Requirement: Reproduce the entries shown below only from the line with "The width and height of the screenshot is (1024, 633)." down to the line with "This screenshot has height=744, width=870.", keeping both end lines and copying each one exactly.

Data records:

════════════════

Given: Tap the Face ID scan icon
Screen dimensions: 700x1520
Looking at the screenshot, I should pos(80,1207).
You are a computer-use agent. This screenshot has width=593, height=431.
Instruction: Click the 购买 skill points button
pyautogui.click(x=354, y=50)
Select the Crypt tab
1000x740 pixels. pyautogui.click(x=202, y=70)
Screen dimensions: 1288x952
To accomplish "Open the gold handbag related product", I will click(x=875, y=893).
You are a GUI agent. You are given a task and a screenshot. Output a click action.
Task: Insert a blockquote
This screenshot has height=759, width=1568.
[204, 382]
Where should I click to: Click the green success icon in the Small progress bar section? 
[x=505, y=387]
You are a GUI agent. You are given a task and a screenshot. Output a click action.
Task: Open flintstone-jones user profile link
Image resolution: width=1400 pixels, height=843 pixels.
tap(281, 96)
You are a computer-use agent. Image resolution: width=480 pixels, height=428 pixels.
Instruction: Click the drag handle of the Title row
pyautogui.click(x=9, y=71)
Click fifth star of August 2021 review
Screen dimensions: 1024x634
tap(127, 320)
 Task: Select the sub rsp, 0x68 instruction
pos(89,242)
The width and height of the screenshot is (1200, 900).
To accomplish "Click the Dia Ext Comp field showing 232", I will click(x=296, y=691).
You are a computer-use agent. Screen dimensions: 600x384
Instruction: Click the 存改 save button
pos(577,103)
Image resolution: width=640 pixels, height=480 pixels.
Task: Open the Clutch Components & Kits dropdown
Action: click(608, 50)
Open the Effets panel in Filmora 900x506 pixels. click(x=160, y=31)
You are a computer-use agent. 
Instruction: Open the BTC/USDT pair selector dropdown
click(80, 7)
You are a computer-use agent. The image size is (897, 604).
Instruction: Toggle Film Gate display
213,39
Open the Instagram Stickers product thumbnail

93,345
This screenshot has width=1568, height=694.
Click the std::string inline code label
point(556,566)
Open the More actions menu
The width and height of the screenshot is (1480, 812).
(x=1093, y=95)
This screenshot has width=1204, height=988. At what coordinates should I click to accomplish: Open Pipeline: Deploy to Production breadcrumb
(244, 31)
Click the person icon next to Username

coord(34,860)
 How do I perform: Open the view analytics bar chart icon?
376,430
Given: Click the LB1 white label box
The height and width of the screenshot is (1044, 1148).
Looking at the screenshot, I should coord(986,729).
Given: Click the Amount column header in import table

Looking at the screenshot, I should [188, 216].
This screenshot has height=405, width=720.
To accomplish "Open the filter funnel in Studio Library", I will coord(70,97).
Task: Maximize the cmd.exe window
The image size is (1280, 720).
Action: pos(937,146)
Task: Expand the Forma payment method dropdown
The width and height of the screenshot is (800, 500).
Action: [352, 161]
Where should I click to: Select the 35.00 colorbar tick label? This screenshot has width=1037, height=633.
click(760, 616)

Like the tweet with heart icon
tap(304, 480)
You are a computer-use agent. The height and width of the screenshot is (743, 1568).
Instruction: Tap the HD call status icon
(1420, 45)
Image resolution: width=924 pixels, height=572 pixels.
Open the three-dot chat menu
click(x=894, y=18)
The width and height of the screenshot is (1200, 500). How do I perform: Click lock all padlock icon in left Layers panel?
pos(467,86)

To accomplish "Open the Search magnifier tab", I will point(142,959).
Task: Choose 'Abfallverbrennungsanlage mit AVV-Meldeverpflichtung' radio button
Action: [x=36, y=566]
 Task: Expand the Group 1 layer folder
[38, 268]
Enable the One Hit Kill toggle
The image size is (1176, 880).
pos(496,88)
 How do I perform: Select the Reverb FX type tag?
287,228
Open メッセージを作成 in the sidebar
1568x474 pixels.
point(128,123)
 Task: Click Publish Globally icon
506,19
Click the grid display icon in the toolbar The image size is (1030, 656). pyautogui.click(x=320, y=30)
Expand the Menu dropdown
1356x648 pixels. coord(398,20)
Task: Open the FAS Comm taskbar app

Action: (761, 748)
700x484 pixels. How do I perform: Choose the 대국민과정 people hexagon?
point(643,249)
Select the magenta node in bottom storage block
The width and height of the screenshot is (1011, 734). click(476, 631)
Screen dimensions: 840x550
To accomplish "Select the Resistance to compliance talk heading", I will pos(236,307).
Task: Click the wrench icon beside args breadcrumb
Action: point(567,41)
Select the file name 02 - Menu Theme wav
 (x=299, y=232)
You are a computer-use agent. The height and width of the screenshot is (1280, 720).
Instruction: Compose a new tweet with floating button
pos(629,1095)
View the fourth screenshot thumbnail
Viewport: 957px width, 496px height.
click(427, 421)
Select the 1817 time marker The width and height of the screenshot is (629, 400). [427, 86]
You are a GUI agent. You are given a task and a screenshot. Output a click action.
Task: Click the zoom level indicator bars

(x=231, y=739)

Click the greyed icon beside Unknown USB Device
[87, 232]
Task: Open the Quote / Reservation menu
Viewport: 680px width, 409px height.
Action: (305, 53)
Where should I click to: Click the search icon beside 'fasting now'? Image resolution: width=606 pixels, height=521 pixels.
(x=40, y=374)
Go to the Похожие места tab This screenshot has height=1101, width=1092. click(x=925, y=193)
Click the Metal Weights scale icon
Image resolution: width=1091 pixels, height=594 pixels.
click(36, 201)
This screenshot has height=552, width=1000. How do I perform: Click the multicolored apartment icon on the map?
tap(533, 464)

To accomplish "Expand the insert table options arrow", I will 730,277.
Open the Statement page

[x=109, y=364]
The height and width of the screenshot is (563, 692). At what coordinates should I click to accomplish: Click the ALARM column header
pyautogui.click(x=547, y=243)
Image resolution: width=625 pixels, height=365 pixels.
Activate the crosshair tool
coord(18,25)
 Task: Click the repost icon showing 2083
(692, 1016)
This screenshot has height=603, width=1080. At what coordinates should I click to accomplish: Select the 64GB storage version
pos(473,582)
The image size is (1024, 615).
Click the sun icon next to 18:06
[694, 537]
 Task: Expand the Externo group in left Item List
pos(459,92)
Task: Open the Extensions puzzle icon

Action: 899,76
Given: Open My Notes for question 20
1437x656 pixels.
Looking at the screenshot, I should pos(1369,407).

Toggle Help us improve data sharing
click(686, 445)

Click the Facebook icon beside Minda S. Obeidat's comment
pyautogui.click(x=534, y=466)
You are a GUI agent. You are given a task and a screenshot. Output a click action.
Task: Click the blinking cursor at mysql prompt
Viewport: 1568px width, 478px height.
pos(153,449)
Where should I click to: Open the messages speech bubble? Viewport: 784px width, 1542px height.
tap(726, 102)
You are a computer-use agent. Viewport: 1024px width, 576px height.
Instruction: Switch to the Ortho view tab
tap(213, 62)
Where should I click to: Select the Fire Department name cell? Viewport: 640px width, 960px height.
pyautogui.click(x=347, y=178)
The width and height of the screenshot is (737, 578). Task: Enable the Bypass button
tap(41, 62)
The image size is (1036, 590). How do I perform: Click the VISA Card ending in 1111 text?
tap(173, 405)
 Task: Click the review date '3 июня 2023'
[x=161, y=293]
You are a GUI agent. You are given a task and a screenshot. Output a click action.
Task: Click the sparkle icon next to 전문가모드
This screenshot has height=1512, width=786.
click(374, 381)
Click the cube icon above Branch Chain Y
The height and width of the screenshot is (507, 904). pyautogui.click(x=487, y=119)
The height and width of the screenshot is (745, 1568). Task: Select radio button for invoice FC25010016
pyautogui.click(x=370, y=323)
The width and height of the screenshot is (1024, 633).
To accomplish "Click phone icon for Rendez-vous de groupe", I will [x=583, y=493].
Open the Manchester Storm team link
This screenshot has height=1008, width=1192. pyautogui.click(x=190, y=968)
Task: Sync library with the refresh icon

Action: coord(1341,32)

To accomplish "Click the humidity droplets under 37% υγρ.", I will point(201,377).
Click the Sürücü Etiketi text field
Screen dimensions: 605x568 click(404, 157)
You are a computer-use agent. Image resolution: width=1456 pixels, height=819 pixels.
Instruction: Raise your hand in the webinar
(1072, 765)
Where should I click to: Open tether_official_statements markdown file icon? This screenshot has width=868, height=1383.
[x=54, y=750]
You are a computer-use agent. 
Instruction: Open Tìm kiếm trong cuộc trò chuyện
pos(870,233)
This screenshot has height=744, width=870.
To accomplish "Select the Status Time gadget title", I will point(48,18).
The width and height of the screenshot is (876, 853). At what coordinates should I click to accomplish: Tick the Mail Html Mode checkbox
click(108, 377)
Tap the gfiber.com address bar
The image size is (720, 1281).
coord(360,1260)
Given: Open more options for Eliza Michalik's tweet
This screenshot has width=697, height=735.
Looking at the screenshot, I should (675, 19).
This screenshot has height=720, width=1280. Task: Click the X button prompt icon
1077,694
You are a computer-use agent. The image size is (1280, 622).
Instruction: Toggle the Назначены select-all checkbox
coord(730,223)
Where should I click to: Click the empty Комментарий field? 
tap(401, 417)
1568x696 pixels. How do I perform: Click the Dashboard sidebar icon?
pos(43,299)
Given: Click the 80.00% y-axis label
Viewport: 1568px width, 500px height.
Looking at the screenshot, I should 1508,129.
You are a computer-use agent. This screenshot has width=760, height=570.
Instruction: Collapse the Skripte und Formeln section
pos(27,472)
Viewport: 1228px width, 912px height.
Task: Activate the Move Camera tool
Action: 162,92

════════════════

Exercise response:
The width and height of the screenshot is (1024, 633).
To accomplish "Click phone icon for Rendez-vous de groupe", I will [x=583, y=493].
Open the Manchester Storm team link
This screenshot has height=1008, width=1192. pyautogui.click(x=190, y=968)
Task: Sync library with the refresh icon

Action: coord(1341,32)

To accomplish "Click the humidity droplets under 37% υγρ.", I will point(201,377).
Click the Sürücü Etiketi text field
Screen dimensions: 605x568 click(404, 157)
You are a computer-use agent. Image resolution: width=1456 pixels, height=819 pixels.
Instruction: Raise your hand in the webinar
(1072, 765)
Where should I click to: Open tether_official_statements markdown file icon? This screenshot has width=868, height=1383.
[x=54, y=750]
You are a computer-use agent. 
Instruction: Open Tìm kiếm trong cuộc trò chuyện
pos(870,233)
This screenshot has height=744, width=870.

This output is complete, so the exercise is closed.